When tackling global issues, the aim is to manage these goals simultaneously, avoiding trade-offs. For example, economic progress should not be at the detriment of the environment or increasing inequalities.
Governments and organisations around the world use these criteria in their decision-making as they address some of the most pressing global issues, or 'megatrends', that we face today.
Global sustainability megatrends
Global megatrends such as population growth, aging societies, rapid economic growth, pressure on resources and urbanisation are the underlying drivers for sustainability, therefore increasing demand for responsible investment.

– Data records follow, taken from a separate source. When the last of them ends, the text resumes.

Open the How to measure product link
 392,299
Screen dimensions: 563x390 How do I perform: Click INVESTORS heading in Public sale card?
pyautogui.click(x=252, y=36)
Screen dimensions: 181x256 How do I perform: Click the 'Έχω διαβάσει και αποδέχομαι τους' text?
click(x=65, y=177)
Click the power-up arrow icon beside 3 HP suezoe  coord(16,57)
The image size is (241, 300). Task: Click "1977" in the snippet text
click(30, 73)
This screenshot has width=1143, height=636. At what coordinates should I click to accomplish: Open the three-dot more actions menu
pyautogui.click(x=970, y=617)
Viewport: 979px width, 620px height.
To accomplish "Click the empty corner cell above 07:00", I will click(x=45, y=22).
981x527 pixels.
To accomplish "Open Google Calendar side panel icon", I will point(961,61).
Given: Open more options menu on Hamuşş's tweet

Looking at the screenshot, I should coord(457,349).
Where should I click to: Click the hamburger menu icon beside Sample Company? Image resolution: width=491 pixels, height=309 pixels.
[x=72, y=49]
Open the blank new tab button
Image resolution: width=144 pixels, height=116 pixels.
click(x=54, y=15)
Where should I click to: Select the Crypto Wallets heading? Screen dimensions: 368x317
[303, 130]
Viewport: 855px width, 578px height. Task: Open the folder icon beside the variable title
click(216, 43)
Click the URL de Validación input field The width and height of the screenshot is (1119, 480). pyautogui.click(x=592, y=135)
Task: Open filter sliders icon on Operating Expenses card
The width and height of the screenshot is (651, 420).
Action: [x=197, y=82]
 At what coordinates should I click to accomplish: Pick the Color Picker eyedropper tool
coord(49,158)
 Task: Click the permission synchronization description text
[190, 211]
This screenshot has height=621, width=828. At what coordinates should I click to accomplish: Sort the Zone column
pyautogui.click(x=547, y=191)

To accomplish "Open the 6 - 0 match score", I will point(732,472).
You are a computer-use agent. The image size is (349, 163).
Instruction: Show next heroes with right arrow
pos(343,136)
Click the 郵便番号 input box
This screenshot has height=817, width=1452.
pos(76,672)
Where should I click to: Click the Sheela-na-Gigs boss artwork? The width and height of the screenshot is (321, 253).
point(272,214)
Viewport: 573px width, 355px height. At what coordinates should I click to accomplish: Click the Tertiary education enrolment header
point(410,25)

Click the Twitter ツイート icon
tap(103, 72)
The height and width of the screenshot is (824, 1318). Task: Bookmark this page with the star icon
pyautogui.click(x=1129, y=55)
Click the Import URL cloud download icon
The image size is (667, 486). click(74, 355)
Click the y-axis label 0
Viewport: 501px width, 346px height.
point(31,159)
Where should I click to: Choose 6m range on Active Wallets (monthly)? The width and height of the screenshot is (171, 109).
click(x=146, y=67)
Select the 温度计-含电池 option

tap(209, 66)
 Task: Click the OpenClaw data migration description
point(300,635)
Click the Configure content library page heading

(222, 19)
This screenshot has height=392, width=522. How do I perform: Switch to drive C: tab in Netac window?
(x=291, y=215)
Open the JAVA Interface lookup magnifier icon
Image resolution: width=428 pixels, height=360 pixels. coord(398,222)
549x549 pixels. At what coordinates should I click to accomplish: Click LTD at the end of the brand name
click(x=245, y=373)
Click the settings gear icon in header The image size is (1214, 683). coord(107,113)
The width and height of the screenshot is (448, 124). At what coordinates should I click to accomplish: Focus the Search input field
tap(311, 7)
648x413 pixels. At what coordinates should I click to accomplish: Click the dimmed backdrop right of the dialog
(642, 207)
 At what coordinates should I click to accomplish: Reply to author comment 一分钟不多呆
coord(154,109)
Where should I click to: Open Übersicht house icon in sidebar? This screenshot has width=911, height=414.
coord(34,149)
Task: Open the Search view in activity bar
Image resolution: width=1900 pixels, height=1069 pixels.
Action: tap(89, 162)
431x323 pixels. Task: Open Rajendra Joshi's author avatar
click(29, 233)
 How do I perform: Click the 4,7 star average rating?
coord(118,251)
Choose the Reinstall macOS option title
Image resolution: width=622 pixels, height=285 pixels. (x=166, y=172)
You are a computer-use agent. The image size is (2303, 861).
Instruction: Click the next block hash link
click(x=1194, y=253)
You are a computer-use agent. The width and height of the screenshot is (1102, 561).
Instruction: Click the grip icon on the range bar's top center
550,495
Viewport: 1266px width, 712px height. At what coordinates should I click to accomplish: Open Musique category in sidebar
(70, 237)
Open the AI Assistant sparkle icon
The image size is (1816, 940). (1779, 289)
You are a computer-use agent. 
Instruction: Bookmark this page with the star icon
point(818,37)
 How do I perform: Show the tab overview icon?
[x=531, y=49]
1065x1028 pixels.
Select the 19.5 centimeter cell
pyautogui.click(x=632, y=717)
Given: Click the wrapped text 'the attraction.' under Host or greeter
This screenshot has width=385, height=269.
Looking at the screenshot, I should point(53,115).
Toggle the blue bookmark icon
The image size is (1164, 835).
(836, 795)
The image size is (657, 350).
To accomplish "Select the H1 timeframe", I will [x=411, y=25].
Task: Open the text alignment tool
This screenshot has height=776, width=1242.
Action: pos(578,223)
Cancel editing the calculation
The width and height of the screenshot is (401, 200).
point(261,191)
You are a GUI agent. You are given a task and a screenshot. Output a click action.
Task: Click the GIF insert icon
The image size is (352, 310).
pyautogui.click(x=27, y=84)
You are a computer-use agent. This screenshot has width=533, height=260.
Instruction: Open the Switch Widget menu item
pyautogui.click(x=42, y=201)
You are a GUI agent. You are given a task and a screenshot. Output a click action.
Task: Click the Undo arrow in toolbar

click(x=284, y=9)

Your client may be motivated to respond to some of these issues to help make the world a better place, for themselves and for the next generation too. However, it's important to note that there are fundamental investment risks and opportunities associated with many of these trends too. Managing these risks and opportunities through responsible investment approaches can help protect and enhance financial returns. Here are a few examples:
Greenhouse Gas (GHG) emissions, which contribute to climate change, are a by-product of a wide range of industries and the impacts are far-reaching too.
In many countries, industries with high Greenhouse Gas (GHG) emissions, such as energy, mining, petroleum and transportation industries, are affected by regulations dealing with GHG emissions.
Insurance and infrastructure industries are being impacted by adaptation policies in response to climate change. Meanwhile, agriculture, food, beverage companies and tourism industries are being affected by the weather-related impacts of climate change.
|Companies offering innovative solutions such as carbon capture and storage systems, renewable energy and companies with low carbon and sustainability commitments stand to benefit from this long-term trend.
The UN describes human rights as the rights inherent to us all as human beings, including the right to life, freedom from slavery and the freedom of opinion and expression.
Unfortunately, human rights violations occur across the world, with particular sectors such as mining clothing and food industries at higher risk.
Companies neglecting human rights are exposed to operational, legal, and regulatory risks and reputation risks, all of which can impact their ability to create value for investors. For example, a clothing manufacturers operation could be undermined by employee strikes and walkouts, legal and regulatory fines and reputational damage leading to reduced consumer demand for their products.
Particularly in high risk sectors, companies paying attention to human rights and ESG factors generally have a lower level of risk.
Companies managing human rights risks and promoting the best labour practices lead to higher employee engagement and retention rates, less health and safety related absences, all of which impact the bottom line. Furthermore, consumers are more likely to buy from a company treating it’s employees well, and may even be willing to pay a premium for this and wider sustainable practices.